Remember that book you promised you said you were going to write? Remember that technical blog you were going to post on regularly? Remember the little open source framework you said you were going to work on? Of Course you are working on all of that. But then, do you remember when it was that you first said you were going to write a book? Three months ago? Five Months ago? A Year?

Thought so.

Time has strange attributes attached to it particularly when it comes to the speed at which it moves. You are not going to win the fight against time, so don’t even try.

But then, as a geek you have tools at your disposal that help you realize just how pathetically slow you are moving. One simple tool is using twitter to announce the number of days since you started a task. I recently started doing this with the book project that I started working on:

The idea is to make it a point to go to twitter and post a message with every passing day telling yourself that one more day has passed. You can either leave it at that, or get creative and mix it up with celebrating doneness, announcing frustration at random distractions or announcing nothingness.

Either ways, if you can just logout for just five minutes every single day to remind yourself how fast time is moving by, chances are that as time moves by you will disconnect for longer durations and get something real and productive done.

So go ahead, make a not to yourself and tell yourself how many days has it been since you said you were going to work on whatever it is that you said you were going to work on in your free time.

Of course you will end up making a fool of yourself when the number of days start moving phenomenally high for simple things, but then, at times, self humiliation in public can work really well.  Try it.

I wish you good luck.

Thursday, 26 August 2010 14:12:46 UTC
I always had mixed feelings about this kind of approach. Actually I don't really care which day it is since you have started counting unless you make it about me, not about you :)

What I could be interested in is how your book is going, namely how many chapters you have completed or even that you have struggled with a specific paragraph for long hours. But just a counter? That doesn't appeal to me.
Saturday, 28 August 2010 17:28:46 UTC
I agree. It should be about you, not about me.

http://www.thousandtyone.com/contentdownloadcenter/redirector.aspx?fileid=901

This is what you are looking for. It is a table of content.

http://www.thousandtyone.com/blog/ASimpleQuestionToAskBeforeYouPublishSomethingLive.aspx

This is an account of failure with a specific chapter.

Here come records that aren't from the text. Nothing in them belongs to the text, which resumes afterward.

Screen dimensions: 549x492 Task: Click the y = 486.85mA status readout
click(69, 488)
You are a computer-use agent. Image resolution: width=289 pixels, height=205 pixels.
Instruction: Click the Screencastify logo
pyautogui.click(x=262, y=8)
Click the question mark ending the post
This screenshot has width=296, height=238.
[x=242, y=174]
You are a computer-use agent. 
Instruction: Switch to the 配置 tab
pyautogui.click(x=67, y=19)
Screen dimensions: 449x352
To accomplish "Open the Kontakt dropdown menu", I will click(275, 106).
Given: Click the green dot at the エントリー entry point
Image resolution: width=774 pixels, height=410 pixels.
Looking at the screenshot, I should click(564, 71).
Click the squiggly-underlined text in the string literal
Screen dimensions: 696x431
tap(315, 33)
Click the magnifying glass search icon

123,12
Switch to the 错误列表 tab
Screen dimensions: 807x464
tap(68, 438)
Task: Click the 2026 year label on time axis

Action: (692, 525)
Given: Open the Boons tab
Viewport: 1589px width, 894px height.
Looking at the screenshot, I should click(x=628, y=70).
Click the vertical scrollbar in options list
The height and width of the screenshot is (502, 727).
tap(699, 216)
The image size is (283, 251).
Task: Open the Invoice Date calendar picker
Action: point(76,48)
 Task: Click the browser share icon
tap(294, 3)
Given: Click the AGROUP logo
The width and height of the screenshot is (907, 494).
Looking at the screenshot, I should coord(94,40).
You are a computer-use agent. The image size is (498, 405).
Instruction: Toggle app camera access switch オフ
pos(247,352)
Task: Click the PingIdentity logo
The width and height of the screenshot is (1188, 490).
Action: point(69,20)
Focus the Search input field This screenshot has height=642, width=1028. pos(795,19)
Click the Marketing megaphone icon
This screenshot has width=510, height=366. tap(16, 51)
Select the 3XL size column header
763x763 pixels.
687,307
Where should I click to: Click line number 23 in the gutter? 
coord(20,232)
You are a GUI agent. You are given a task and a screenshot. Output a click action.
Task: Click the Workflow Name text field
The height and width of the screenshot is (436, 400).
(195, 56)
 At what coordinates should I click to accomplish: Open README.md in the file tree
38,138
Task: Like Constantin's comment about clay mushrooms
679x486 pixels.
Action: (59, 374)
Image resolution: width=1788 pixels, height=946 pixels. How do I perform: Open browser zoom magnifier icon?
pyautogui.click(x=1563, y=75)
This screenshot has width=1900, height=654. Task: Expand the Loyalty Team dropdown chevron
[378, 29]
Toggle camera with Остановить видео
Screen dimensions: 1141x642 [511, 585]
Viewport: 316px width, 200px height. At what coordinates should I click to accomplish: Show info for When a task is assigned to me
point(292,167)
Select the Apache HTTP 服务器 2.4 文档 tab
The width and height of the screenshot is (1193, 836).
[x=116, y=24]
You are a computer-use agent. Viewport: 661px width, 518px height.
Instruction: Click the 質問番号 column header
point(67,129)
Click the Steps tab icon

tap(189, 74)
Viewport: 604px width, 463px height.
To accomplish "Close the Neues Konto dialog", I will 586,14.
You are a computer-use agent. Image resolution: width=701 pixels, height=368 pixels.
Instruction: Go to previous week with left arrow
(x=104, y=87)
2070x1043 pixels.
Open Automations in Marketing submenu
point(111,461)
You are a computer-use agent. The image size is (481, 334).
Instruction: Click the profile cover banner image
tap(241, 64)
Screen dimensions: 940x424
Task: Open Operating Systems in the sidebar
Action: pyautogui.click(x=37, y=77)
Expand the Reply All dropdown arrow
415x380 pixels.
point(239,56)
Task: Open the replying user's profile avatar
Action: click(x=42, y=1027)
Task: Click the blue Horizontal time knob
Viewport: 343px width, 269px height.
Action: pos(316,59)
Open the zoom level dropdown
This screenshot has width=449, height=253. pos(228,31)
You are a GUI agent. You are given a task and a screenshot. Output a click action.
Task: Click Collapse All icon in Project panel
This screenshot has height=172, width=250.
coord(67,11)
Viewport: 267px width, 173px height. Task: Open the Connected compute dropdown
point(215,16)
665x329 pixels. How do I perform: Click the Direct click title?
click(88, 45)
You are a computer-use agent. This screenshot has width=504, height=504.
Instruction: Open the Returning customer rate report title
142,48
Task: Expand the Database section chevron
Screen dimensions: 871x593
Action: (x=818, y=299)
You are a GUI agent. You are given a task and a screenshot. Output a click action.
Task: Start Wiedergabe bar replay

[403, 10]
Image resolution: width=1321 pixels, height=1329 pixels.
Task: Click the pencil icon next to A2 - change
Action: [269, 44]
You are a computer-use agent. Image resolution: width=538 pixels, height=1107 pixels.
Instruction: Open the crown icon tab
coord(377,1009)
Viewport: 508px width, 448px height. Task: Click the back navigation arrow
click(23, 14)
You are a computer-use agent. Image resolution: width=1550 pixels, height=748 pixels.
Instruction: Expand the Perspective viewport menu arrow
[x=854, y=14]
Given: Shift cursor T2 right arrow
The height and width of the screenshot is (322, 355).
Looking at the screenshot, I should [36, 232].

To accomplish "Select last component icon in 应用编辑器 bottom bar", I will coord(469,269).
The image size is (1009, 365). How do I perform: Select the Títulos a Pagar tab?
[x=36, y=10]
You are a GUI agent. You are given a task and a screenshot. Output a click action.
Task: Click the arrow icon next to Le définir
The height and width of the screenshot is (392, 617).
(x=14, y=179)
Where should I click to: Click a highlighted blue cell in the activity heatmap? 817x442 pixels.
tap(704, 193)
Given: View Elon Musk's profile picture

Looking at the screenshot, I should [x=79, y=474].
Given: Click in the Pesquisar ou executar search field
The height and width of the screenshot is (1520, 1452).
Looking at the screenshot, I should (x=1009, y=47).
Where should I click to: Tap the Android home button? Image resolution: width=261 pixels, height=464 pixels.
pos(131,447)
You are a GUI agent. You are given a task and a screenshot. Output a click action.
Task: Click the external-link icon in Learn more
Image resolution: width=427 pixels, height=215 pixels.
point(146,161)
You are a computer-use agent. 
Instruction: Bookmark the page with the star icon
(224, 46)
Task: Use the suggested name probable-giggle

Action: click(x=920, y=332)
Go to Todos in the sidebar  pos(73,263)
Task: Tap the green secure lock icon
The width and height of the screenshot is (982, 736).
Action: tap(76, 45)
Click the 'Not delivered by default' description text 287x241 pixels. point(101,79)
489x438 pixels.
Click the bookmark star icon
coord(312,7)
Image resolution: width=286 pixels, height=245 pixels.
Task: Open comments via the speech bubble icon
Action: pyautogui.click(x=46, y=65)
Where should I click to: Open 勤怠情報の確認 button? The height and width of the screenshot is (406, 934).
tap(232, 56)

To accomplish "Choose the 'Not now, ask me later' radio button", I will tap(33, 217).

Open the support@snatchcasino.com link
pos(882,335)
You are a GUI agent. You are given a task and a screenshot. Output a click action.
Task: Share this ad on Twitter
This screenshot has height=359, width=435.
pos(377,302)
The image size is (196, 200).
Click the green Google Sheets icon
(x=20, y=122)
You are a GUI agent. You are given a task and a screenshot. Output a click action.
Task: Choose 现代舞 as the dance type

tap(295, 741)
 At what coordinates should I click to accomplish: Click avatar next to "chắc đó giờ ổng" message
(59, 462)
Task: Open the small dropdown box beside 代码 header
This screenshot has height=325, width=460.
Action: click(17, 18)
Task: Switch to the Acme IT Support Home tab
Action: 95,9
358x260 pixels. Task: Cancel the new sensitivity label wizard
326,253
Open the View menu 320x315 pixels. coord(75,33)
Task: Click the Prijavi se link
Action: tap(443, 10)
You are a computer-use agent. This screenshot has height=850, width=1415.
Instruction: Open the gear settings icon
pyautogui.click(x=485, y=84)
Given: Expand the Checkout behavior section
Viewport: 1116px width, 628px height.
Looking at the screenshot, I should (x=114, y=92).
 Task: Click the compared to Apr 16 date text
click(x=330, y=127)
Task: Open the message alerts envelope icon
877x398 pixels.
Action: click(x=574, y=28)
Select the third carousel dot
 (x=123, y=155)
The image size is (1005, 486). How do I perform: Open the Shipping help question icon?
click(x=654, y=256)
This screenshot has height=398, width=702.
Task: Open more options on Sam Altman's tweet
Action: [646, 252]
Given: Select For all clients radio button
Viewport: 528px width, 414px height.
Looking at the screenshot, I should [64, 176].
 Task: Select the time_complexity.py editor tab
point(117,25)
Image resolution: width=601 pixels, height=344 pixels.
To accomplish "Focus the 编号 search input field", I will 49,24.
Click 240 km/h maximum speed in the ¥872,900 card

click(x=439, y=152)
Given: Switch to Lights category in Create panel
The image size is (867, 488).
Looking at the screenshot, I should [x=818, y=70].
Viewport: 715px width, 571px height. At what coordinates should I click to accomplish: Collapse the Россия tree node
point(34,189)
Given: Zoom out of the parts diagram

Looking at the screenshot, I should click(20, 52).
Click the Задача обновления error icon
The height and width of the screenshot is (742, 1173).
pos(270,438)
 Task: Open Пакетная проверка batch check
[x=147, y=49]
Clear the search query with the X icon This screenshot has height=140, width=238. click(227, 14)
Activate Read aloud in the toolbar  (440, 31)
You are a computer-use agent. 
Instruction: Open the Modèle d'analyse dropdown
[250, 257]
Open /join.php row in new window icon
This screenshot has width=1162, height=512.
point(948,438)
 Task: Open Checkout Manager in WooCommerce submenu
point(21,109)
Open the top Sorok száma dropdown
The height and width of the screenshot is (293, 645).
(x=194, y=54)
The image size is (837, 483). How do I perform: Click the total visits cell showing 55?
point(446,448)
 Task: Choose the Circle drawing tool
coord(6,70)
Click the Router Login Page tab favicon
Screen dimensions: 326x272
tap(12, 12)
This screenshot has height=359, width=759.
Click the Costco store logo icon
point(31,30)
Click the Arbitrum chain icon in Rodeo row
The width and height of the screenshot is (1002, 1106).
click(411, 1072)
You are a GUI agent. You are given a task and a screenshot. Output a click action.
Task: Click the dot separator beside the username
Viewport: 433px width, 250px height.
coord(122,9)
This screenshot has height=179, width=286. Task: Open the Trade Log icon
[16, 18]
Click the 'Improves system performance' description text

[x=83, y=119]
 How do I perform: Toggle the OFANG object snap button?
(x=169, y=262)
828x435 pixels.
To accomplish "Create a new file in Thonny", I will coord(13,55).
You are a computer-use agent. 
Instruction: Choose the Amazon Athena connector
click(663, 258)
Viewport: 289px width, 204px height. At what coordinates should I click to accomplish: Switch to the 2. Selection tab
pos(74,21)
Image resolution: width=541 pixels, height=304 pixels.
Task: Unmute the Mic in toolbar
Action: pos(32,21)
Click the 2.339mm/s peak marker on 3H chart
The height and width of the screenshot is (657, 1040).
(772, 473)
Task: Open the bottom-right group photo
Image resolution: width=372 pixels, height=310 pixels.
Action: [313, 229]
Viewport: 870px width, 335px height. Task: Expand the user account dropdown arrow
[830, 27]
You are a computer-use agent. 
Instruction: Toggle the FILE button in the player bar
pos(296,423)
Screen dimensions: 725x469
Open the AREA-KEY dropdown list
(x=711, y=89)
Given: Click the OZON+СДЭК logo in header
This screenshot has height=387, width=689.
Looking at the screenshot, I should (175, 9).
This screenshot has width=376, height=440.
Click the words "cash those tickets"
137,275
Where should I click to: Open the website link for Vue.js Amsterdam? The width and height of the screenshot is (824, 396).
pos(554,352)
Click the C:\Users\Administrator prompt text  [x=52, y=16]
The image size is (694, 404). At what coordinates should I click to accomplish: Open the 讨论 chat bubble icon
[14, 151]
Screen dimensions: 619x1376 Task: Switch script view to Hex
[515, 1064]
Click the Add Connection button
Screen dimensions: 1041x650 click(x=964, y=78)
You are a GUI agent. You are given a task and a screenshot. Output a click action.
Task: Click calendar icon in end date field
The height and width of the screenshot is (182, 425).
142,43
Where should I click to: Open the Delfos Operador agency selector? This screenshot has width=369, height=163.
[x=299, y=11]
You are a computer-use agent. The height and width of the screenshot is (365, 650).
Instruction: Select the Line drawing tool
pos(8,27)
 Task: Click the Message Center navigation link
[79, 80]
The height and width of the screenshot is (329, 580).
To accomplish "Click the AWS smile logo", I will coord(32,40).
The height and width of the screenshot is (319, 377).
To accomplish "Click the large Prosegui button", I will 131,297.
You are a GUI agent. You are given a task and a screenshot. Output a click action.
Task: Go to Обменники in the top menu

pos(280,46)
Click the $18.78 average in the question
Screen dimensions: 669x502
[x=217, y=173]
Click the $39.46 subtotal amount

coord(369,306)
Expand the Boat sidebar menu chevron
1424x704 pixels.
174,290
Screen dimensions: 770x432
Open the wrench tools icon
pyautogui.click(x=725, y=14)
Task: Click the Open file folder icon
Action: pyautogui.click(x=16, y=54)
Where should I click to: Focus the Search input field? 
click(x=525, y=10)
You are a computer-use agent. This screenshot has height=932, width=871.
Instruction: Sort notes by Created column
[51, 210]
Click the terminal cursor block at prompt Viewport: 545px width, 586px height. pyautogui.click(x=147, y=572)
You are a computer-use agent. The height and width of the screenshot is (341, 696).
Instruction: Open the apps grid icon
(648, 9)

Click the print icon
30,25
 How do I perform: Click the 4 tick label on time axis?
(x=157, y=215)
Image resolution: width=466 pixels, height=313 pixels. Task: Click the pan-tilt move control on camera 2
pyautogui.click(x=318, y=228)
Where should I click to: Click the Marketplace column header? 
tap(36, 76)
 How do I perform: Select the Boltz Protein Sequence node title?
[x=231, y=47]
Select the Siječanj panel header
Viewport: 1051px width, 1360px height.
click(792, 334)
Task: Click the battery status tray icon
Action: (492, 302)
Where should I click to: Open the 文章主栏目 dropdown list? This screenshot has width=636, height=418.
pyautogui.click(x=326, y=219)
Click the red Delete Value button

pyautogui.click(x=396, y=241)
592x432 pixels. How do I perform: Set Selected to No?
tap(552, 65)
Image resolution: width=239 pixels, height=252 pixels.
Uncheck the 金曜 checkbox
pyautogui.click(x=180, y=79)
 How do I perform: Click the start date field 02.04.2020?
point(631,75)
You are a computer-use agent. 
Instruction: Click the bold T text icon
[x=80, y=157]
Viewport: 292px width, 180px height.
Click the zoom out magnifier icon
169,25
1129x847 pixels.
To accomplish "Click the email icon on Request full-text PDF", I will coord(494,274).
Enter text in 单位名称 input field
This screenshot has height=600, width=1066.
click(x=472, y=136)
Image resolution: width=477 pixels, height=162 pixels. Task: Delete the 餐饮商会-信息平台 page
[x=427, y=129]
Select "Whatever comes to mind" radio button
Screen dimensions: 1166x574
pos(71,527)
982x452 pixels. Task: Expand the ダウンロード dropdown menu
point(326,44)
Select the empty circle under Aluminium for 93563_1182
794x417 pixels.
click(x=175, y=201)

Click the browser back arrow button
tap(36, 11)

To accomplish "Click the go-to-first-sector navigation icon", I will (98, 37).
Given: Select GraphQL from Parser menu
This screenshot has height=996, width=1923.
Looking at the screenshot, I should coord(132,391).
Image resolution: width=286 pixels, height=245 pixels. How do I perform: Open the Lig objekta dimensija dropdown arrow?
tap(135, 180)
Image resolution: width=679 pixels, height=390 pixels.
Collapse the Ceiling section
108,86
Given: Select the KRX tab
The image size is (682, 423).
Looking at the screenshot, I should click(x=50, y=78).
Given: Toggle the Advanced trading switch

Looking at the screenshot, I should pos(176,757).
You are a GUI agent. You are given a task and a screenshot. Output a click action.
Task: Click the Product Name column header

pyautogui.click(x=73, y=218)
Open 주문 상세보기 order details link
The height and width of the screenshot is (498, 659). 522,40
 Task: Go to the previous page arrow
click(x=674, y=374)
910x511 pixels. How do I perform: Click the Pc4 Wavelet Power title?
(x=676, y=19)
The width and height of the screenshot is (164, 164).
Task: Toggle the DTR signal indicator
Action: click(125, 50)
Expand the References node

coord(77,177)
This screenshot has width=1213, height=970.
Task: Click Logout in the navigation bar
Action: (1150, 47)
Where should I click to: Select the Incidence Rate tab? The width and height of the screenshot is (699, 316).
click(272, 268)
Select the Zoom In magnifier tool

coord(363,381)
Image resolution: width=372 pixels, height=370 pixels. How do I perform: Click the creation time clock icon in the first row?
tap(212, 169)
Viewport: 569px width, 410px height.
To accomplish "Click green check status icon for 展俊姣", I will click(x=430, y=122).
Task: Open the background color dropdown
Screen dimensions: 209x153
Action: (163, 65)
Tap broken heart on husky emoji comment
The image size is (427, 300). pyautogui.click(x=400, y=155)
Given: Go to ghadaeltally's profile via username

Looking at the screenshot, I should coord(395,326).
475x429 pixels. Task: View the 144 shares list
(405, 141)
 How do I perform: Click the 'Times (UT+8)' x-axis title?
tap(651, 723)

I agree that all of these are important but the counter is just a #notetomyself to remind me how fast time is moving.
Saturday, 28 August 2010 17:35:24 UTC
Besides, it is just one tweet every day so I was hoping people would not mind. They will be able to ignore it where else it helps me keep a track of how slowly I am moving with the book.

The reason why I did this post was that I have seen this approach of keeping a conscious tab of time work for me and wanted to share it with everyone else so that they can adapt it for their personal projects if they feel it is useful.

The intent was not to irrate everyone about mundane boring information like number of days I took to write a book.